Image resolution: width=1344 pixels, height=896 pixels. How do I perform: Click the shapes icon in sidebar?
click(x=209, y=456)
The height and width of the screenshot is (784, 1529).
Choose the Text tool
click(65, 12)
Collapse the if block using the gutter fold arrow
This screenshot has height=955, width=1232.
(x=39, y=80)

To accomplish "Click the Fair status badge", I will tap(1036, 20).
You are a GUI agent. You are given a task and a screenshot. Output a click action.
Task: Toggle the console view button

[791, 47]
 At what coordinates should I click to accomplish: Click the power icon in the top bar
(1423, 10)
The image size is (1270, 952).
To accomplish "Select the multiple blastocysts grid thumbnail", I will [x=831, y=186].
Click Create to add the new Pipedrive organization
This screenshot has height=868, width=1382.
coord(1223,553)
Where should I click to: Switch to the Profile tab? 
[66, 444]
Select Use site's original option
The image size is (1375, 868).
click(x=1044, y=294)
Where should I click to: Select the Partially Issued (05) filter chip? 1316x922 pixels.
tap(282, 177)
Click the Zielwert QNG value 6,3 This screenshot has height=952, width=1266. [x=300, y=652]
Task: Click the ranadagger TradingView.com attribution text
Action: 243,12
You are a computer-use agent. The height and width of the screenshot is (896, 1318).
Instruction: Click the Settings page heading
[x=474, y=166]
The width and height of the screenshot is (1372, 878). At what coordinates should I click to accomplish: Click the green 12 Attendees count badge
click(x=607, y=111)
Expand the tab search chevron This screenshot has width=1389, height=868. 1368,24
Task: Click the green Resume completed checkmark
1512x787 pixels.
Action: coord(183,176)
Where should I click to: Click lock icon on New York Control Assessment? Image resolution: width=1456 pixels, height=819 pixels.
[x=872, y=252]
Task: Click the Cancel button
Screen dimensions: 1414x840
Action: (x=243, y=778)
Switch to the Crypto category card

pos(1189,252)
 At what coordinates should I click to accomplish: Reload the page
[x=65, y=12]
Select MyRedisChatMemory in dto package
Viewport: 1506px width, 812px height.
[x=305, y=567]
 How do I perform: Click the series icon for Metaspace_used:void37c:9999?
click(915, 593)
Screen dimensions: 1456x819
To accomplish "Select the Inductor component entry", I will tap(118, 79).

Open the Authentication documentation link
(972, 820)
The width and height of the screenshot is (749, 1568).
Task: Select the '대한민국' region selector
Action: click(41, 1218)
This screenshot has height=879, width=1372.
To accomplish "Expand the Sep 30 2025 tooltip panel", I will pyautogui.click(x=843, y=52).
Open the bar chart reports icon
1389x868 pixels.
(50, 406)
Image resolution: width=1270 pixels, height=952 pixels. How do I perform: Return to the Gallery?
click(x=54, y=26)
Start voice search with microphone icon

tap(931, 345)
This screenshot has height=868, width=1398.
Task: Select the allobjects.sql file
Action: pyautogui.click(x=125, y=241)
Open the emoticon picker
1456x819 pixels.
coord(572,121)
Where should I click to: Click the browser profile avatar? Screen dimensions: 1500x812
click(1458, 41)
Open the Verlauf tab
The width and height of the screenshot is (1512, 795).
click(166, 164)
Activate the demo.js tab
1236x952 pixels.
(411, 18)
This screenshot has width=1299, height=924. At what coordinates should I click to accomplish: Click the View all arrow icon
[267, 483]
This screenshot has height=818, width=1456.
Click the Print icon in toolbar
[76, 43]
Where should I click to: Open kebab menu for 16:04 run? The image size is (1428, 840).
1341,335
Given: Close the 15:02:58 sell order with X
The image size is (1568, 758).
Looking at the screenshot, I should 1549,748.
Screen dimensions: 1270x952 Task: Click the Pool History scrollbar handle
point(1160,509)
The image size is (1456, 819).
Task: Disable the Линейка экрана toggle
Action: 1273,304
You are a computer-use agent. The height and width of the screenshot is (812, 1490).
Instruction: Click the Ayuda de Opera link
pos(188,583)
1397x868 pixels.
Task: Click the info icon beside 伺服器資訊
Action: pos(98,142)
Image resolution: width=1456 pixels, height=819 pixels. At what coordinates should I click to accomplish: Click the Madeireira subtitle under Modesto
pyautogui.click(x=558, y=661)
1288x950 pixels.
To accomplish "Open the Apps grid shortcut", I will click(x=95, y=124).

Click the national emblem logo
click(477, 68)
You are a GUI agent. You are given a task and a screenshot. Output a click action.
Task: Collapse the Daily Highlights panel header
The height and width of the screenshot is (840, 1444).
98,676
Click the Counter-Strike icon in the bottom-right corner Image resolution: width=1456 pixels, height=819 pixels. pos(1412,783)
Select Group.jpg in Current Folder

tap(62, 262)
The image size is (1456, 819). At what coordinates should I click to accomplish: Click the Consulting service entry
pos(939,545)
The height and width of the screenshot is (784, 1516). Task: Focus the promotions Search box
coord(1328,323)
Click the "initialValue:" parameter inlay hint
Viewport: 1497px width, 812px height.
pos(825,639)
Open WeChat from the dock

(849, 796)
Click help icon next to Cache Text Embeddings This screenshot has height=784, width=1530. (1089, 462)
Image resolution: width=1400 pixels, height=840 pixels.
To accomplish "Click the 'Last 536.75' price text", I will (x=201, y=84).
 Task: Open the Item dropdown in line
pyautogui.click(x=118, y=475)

—————

→ **Work task**
Give the material above again in its entirety, exactly as it appears.

→ **Written response**
Image resolution: width=1344 pixels, height=896 pixels. How do I perform: Click the shapes icon in sidebar?
click(x=209, y=456)
The height and width of the screenshot is (784, 1529).
Choose the Text tool
click(65, 12)
Collapse the if block using the gutter fold arrow
This screenshot has height=955, width=1232.
(x=39, y=80)

To accomplish "Click the Fair status badge", I will tap(1036, 20).
You are a GUI agent. You are given a task and a screenshot. Output a click action.
Task: Toggle the console view button

[791, 47]
 At what coordinates should I click to accomplish: Click the power icon in the top bar
(1423, 10)
The image size is (1270, 952).
To accomplish "Select the multiple blastocysts grid thumbnail", I will [x=831, y=186].
Click Create to add the new Pipedrive organization
This screenshot has height=868, width=1382.
coord(1223,553)
Where should I click to: Switch to the Profile tab? 
[66, 444]
Select Use site's original option
The image size is (1375, 868).
click(x=1044, y=294)
Where should I click to: Select the Partially Issued (05) filter chip? 1316x922 pixels.
tap(282, 177)
Click the Zielwert QNG value 6,3 This screenshot has height=952, width=1266. [x=300, y=652]
Task: Click the ranadagger TradingView.com attribution text
Action: 243,12
You are a computer-use agent. The height and width of the screenshot is (896, 1318).
Instruction: Click the Settings page heading
[x=474, y=166]
The width and height of the screenshot is (1372, 878). At what coordinates should I click to accomplish: Click the green 12 Attendees count badge
click(x=607, y=111)
Expand the tab search chevron This screenshot has width=1389, height=868. 1368,24
Task: Click the green Resume completed checkmark
1512x787 pixels.
Action: coord(183,176)
Where should I click to: Click lock icon on New York Control Assessment? Image resolution: width=1456 pixels, height=819 pixels.
[x=872, y=252]
Task: Click the Cancel button
Screen dimensions: 1414x840
Action: (x=243, y=778)
Switch to the Crypto category card

pos(1189,252)
 At what coordinates should I click to accomplish: Reload the page
[x=65, y=12]
Select MyRedisChatMemory in dto package
Viewport: 1506px width, 812px height.
[x=305, y=567]
 How do I perform: Click the series icon for Metaspace_used:void37c:9999?
click(915, 593)
Screen dimensions: 1456x819
To accomplish "Select the Inductor component entry", I will tap(118, 79).

Open the Authentication documentation link
(972, 820)
The width and height of the screenshot is (749, 1568).
Task: Select the '대한민국' region selector
Action: click(41, 1218)
This screenshot has height=879, width=1372.
To accomplish "Expand the Sep 30 2025 tooltip panel", I will pyautogui.click(x=843, y=52).
Open the bar chart reports icon
1389x868 pixels.
(50, 406)
Image resolution: width=1270 pixels, height=952 pixels. How do I perform: Return to the Gallery?
click(x=54, y=26)
Start voice search with microphone icon

tap(931, 345)
This screenshot has height=868, width=1398.
Task: Select the allobjects.sql file
Action: pyautogui.click(x=125, y=241)
Open the emoticon picker
1456x819 pixels.
coord(572,121)
Where should I click to: Click the browser profile avatar? Screen dimensions: 1500x812
click(1458, 41)
Open the Verlauf tab
The width and height of the screenshot is (1512, 795).
click(166, 164)
Activate the demo.js tab
1236x952 pixels.
(411, 18)
This screenshot has width=1299, height=924. At what coordinates should I click to accomplish: Click the View all arrow icon
[267, 483]
This screenshot has height=818, width=1456.
Click the Print icon in toolbar
[76, 43]
Where should I click to: Open kebab menu for 16:04 run? The image size is (1428, 840).
1341,335
Given: Close the 15:02:58 sell order with X
The image size is (1568, 758).
Looking at the screenshot, I should 1549,748.
Screen dimensions: 1270x952 Task: Click the Pool History scrollbar handle
point(1160,509)
The image size is (1456, 819).
Task: Disable the Линейка экрана toggle
Action: 1273,304
You are a computer-use agent. The height and width of the screenshot is (812, 1490).
Instruction: Click the Ayuda de Opera link
pos(188,583)
1397x868 pixels.
Task: Click the info icon beside 伺服器資訊
Action: pos(98,142)
Image resolution: width=1456 pixels, height=819 pixels. At what coordinates should I click to accomplish: Click the Madeireira subtitle under Modesto
pyautogui.click(x=558, y=661)
1288x950 pixels.
To accomplish "Open the Apps grid shortcut", I will click(x=95, y=124).

Click the national emblem logo
click(477, 68)
You are a GUI agent. You are given a task and a screenshot. Output a click action.
Task: Collapse the Daily Highlights panel header
The height and width of the screenshot is (840, 1444).
98,676
Click the Counter-Strike icon in the bottom-right corner Image resolution: width=1456 pixels, height=819 pixels. pos(1412,783)
Select Group.jpg in Current Folder

tap(62, 262)
The image size is (1456, 819). At what coordinates should I click to accomplish: Click the Consulting service entry
pos(939,545)
The height and width of the screenshot is (784, 1516). Task: Focus the promotions Search box
coord(1328,323)
Click the "initialValue:" parameter inlay hint
Viewport: 1497px width, 812px height.
pos(825,639)
Open WeChat from the dock

(849, 796)
Click help icon next to Cache Text Embeddings This screenshot has height=784, width=1530. (1089, 462)
Image resolution: width=1400 pixels, height=840 pixels.
To accomplish "Click the 'Last 536.75' price text", I will (x=201, y=84).
 Task: Open the Item dropdown in line
pyautogui.click(x=118, y=475)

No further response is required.